Your task: Return exactly the lines below, starting with the one that has "Collapse the 無料ギフト panel chevron" and going on through the one that has "Given: Click the BAY".

Dataset:
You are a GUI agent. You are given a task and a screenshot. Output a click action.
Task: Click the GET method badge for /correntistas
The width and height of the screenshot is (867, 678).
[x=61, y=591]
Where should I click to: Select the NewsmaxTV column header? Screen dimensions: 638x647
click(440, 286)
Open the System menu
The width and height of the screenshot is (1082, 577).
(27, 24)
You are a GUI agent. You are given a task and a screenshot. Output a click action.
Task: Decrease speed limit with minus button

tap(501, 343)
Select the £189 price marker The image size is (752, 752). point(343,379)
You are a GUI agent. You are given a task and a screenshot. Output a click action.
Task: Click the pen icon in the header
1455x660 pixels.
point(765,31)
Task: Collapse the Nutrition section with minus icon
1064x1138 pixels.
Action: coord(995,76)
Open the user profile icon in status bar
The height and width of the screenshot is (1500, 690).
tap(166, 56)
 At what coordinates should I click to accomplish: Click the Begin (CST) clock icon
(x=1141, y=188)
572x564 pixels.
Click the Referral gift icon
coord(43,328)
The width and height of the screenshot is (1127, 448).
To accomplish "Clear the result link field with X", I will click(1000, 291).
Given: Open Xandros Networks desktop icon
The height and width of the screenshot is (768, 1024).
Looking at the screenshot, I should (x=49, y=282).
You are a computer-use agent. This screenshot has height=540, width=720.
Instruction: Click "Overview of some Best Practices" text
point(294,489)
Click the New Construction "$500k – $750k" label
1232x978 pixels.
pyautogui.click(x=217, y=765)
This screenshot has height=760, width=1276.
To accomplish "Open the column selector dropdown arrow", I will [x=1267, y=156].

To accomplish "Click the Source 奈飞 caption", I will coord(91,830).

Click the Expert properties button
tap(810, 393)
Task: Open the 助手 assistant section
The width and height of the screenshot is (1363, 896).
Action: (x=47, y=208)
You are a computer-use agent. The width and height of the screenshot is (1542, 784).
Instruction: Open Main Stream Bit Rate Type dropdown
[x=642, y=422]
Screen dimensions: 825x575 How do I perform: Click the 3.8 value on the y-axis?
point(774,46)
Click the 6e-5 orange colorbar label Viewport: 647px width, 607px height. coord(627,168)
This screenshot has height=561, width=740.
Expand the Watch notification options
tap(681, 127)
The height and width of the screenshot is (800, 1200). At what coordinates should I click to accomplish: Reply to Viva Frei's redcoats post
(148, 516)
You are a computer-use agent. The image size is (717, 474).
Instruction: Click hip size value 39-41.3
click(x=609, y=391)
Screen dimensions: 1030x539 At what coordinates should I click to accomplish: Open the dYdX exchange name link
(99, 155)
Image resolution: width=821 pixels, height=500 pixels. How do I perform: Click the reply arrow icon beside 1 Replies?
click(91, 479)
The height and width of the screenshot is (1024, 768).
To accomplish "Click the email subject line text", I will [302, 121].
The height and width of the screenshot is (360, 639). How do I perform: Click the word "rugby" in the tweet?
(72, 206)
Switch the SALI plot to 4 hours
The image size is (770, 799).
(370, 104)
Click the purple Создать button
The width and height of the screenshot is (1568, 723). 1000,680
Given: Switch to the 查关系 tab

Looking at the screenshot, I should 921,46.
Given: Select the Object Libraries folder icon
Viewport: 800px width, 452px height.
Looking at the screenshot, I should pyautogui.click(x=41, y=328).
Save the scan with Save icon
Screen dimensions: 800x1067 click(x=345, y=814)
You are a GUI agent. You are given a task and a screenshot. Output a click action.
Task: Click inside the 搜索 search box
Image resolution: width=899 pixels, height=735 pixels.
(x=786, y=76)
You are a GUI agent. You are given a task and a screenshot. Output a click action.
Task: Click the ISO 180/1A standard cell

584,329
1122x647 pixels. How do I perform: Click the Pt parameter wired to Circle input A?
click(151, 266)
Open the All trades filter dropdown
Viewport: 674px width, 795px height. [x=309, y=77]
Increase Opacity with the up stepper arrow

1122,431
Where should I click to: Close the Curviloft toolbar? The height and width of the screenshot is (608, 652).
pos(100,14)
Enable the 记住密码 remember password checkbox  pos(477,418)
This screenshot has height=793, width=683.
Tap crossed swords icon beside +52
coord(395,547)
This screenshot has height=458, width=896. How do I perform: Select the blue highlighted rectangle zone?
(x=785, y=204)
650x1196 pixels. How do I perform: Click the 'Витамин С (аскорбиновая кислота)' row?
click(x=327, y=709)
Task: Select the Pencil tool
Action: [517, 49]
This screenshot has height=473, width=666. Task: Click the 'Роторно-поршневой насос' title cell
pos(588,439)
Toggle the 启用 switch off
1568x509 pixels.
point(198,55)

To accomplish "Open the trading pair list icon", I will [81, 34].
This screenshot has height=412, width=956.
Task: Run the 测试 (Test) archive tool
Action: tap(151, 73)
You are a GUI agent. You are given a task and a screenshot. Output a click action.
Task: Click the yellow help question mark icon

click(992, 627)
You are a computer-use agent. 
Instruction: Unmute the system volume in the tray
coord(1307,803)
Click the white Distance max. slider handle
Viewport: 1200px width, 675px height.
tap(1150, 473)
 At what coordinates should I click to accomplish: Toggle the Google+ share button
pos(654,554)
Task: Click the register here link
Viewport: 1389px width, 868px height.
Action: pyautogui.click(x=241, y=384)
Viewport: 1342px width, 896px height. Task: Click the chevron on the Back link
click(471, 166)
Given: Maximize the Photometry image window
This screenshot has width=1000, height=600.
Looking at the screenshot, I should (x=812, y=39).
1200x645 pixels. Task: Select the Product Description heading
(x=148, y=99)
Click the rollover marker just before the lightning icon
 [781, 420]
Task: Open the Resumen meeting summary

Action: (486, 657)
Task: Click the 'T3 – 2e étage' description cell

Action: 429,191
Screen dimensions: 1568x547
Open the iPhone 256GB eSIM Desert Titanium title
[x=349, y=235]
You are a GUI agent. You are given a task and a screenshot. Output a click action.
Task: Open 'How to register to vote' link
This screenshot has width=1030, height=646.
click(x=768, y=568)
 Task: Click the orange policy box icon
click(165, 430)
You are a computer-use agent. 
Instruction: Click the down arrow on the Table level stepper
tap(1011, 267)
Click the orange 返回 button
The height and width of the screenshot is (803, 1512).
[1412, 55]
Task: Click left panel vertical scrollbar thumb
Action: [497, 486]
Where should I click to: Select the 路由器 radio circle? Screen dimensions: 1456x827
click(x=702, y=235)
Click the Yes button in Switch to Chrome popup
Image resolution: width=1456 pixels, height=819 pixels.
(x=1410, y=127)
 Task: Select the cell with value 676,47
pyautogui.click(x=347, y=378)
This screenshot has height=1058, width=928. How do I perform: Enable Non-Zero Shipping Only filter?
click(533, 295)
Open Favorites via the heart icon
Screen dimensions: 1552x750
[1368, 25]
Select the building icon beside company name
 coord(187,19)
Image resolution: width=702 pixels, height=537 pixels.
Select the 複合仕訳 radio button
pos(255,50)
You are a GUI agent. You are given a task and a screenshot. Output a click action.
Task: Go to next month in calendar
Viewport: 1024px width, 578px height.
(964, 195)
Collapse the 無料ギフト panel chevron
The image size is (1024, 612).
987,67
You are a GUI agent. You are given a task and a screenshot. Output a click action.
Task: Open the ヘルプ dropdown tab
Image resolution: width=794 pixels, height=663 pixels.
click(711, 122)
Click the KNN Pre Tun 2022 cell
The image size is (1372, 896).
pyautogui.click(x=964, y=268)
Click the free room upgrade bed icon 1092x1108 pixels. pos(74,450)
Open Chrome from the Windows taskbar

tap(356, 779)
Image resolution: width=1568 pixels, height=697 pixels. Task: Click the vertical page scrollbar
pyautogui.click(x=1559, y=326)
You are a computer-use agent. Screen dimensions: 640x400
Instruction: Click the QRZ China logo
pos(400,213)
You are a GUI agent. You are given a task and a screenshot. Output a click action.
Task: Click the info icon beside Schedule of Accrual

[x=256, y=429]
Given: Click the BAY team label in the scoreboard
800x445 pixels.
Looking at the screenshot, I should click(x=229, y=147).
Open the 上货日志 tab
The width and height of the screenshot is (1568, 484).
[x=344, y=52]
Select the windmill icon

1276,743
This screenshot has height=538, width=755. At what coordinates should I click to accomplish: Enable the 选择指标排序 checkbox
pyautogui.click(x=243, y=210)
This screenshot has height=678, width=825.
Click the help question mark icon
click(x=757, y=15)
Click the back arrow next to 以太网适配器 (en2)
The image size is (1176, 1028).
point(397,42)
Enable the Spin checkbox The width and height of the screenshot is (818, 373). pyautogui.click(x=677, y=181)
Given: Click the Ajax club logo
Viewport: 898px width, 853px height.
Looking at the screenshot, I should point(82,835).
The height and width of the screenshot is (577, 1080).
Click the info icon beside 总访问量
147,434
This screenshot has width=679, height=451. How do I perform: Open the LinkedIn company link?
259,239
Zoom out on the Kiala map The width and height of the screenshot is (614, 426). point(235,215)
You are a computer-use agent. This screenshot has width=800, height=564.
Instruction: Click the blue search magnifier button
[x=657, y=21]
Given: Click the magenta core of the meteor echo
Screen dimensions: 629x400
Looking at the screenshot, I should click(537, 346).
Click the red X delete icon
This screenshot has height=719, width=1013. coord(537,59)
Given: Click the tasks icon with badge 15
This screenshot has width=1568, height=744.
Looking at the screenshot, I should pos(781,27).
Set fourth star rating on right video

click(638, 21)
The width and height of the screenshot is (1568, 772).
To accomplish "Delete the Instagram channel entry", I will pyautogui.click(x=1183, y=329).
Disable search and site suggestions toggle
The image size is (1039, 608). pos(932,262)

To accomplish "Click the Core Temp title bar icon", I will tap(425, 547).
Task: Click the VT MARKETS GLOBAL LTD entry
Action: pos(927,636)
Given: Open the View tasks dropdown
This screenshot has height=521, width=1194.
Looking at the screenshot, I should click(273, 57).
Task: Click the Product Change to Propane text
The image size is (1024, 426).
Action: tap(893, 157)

Answer box:
Collapse the 無料ギフト panel chevron
The image size is (1024, 612).
987,67
You are a GUI agent. You are given a task and a screenshot. Output a click action.
Task: Open the ヘルプ dropdown tab
Image resolution: width=794 pixels, height=663 pixels.
click(711, 122)
Click the KNN Pre Tun 2022 cell
The image size is (1372, 896).
pyautogui.click(x=964, y=268)
Click the free room upgrade bed icon 1092x1108 pixels. pos(74,450)
Open Chrome from the Windows taskbar

tap(356, 779)
Image resolution: width=1568 pixels, height=697 pixels. Task: Click the vertical page scrollbar
pyautogui.click(x=1559, y=326)
You are a computer-use agent. Screen dimensions: 640x400
Instruction: Click the QRZ China logo
pos(400,213)
You are a GUI agent. You are given a task and a screenshot. Output a click action.
Task: Click the info icon beside Schedule of Accrual

[x=256, y=429]
Given: Click the BAY team label in the scoreboard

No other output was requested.